Record set —
-- Begin --

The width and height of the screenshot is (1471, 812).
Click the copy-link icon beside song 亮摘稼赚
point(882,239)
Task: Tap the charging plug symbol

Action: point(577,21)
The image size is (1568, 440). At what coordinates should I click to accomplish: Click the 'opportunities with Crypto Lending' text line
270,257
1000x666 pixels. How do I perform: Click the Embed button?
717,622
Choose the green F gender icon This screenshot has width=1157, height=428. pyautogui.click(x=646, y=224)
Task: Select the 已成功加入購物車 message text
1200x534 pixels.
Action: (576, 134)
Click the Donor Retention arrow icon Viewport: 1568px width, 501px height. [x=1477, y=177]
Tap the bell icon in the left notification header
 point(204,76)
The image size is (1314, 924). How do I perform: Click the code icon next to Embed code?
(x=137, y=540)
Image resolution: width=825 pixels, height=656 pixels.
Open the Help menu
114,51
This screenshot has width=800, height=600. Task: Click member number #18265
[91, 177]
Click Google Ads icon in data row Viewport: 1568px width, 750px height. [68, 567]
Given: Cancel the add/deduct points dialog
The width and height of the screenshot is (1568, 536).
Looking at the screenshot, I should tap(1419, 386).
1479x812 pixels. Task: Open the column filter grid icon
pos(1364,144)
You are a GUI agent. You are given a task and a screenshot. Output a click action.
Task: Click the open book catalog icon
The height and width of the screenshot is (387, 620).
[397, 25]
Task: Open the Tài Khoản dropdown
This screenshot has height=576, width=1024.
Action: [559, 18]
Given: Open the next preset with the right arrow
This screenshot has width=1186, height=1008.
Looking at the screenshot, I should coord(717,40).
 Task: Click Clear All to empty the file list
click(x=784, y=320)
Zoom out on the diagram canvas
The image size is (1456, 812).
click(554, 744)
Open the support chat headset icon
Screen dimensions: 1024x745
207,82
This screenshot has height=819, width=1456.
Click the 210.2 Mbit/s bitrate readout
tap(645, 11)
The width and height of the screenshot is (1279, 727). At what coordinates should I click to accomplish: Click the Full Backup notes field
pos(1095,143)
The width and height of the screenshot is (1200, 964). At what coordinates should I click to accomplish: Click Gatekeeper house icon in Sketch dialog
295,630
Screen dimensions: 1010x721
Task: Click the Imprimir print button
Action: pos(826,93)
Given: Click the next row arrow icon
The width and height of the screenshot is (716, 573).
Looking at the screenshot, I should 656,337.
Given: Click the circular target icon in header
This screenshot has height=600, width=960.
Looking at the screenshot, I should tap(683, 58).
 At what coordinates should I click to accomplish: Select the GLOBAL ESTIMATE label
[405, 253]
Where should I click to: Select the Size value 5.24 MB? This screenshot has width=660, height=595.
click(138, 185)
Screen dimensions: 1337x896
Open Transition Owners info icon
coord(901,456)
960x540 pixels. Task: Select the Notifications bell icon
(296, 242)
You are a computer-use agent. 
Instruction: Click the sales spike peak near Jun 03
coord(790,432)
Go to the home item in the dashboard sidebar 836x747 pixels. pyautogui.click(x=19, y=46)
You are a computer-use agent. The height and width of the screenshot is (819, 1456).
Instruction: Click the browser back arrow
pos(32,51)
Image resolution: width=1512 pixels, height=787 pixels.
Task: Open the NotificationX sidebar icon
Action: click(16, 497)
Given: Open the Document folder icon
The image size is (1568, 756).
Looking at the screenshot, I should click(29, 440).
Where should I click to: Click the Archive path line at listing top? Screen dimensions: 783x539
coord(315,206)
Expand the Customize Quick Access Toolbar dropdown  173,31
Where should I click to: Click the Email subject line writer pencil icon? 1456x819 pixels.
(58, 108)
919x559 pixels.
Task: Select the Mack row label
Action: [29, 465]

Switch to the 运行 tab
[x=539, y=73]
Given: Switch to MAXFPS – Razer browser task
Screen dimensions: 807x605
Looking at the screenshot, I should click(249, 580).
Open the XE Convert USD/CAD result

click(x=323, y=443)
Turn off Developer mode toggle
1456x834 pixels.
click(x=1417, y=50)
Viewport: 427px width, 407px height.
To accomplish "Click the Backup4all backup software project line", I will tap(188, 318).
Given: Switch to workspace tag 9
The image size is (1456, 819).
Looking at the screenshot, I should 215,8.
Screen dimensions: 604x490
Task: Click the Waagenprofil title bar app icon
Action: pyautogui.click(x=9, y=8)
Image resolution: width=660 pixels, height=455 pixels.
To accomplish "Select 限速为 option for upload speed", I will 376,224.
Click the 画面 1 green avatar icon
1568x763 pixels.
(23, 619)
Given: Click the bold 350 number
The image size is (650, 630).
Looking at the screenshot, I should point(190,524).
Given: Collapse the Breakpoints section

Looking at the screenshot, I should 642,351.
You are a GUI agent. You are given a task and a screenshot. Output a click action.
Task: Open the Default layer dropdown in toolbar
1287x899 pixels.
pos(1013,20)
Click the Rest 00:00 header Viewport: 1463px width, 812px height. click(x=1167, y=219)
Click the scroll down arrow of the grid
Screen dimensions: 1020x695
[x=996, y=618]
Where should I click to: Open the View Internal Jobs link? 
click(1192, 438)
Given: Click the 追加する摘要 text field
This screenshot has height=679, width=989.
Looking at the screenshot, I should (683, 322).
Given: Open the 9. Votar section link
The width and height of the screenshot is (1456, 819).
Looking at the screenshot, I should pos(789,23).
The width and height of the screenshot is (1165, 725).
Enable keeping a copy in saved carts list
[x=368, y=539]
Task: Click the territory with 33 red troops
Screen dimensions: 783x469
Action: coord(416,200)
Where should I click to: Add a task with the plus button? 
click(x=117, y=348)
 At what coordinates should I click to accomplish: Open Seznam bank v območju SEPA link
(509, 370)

-- End --

What to produce —
Update the items above by replacing "Donor Retention" with "Donor Acquisition" and leaving everything else unchanged.

The output —
The width and height of the screenshot is (1471, 812).
Click the copy-link icon beside song 亮摘稼赚
point(882,239)
Task: Tap the charging plug symbol

Action: point(577,21)
The image size is (1568, 440). At what coordinates should I click to accomplish: Click the 'opportunities with Crypto Lending' text line
270,257
1000x666 pixels. How do I perform: Click the Embed button?
717,622
Choose the green F gender icon This screenshot has width=1157, height=428. pyautogui.click(x=646, y=224)
Task: Select the 已成功加入購物車 message text
1200x534 pixels.
Action: (576, 134)
Click the Donor Acquisition arrow icon Viewport: 1568px width, 501px height. [x=1477, y=177]
Tap the bell icon in the left notification header
 point(204,76)
The image size is (1314, 924). How do I perform: Click the code icon next to Embed code?
(x=137, y=540)
Image resolution: width=825 pixels, height=656 pixels.
Open the Help menu
114,51
This screenshot has width=800, height=600. Task: Click member number #18265
[91, 177]
Click Google Ads icon in data row Viewport: 1568px width, 750px height. [68, 567]
Given: Cancel the add/deduct points dialog
The width and height of the screenshot is (1568, 536).
Looking at the screenshot, I should tap(1419, 386).
1479x812 pixels. Task: Open the column filter grid icon
pos(1364,144)
You are a GUI agent. You are given a task and a screenshot. Output a click action.
Task: Click the open book catalog icon
The height and width of the screenshot is (387, 620).
[397, 25]
Task: Open the Tài Khoản dropdown
This screenshot has height=576, width=1024.
Action: [559, 18]
Given: Open the next preset with the right arrow
This screenshot has width=1186, height=1008.
Looking at the screenshot, I should coord(717,40).
 Task: Click Clear All to empty the file list
click(x=784, y=320)
Zoom out on the diagram canvas
The image size is (1456, 812).
click(554, 744)
Open the support chat headset icon
Screen dimensions: 1024x745
207,82
This screenshot has height=819, width=1456.
Click the 210.2 Mbit/s bitrate readout
tap(645, 11)
The width and height of the screenshot is (1279, 727). At what coordinates should I click to accomplish: Click the Full Backup notes field
pos(1095,143)
The width and height of the screenshot is (1200, 964). At what coordinates should I click to accomplish: Click Gatekeeper house icon in Sketch dialog
295,630
Screen dimensions: 1010x721
Task: Click the Imprimir print button
Action: pos(826,93)
Given: Click the next row arrow icon
The width and height of the screenshot is (716, 573).
Looking at the screenshot, I should 656,337.
Given: Click the circular target icon in header
This screenshot has height=600, width=960.
Looking at the screenshot, I should tap(683, 58).
 At what coordinates should I click to accomplish: Select the GLOBAL ESTIMATE label
[405, 253]
Where should I click to: Select the Size value 5.24 MB? This screenshot has width=660, height=595.
click(138, 185)
Screen dimensions: 1337x896
Open Transition Owners info icon
coord(901,456)
960x540 pixels. Task: Select the Notifications bell icon
(296, 242)
You are a computer-use agent. 
Instruction: Click the sales spike peak near Jun 03
coord(790,432)
Go to the home item in the dashboard sidebar 836x747 pixels. pyautogui.click(x=19, y=46)
You are a computer-use agent. The height and width of the screenshot is (819, 1456).
Instruction: Click the browser back arrow
pos(32,51)
Image resolution: width=1512 pixels, height=787 pixels.
Task: Open the NotificationX sidebar icon
Action: click(16, 497)
Given: Open the Document folder icon
The image size is (1568, 756).
Looking at the screenshot, I should click(29, 440).
Where should I click to: Click the Archive path line at listing top? Screen dimensions: 783x539
coord(315,206)
Expand the Customize Quick Access Toolbar dropdown  173,31
Where should I click to: Click the Email subject line writer pencil icon? 1456x819 pixels.
(58, 108)
919x559 pixels.
Task: Select the Mack row label
Action: [29, 465]

Switch to the 运行 tab
[x=539, y=73]
Given: Switch to MAXFPS – Razer browser task
Screen dimensions: 807x605
Looking at the screenshot, I should click(249, 580).
Open the XE Convert USD/CAD result

click(x=323, y=443)
Turn off Developer mode toggle
1456x834 pixels.
click(x=1417, y=50)
Viewport: 427px width, 407px height.
To accomplish "Click the Backup4all backup software project line", I will tap(188, 318).
Given: Switch to workspace tag 9
The image size is (1456, 819).
Looking at the screenshot, I should 215,8.
Screen dimensions: 604x490
Task: Click the Waagenprofil title bar app icon
Action: pyautogui.click(x=9, y=8)
Image resolution: width=660 pixels, height=455 pixels.
To accomplish "Select 限速为 option for upload speed", I will 376,224.
Click the 画面 1 green avatar icon
1568x763 pixels.
(23, 619)
Given: Click the bold 350 number
The image size is (650, 630).
Looking at the screenshot, I should point(190,524).
Given: Collapse the Breakpoints section

Looking at the screenshot, I should 642,351.
You are a GUI agent. You are given a task and a screenshot. Output a click action.
Task: Open the Default layer dropdown in toolbar
1287x899 pixels.
pos(1013,20)
Click the Rest 00:00 header Viewport: 1463px width, 812px height. click(x=1167, y=219)
Click the scroll down arrow of the grid
Screen dimensions: 1020x695
[x=996, y=618]
Where should I click to: Open the View Internal Jobs link? 
click(1192, 438)
Given: Click the 追加する摘要 text field
This screenshot has height=679, width=989.
Looking at the screenshot, I should (683, 322).
Given: Open the 9. Votar section link
The width and height of the screenshot is (1456, 819).
Looking at the screenshot, I should pos(789,23).
The width and height of the screenshot is (1165, 725).
Enable keeping a copy in saved carts list
[x=368, y=539]
Task: Click the territory with 33 red troops
Screen dimensions: 783x469
Action: coord(416,200)
Where should I click to: Add a task with the plus button? 
click(x=117, y=348)
 At what coordinates should I click to accomplish: Open Seznam bank v območju SEPA link
(509, 370)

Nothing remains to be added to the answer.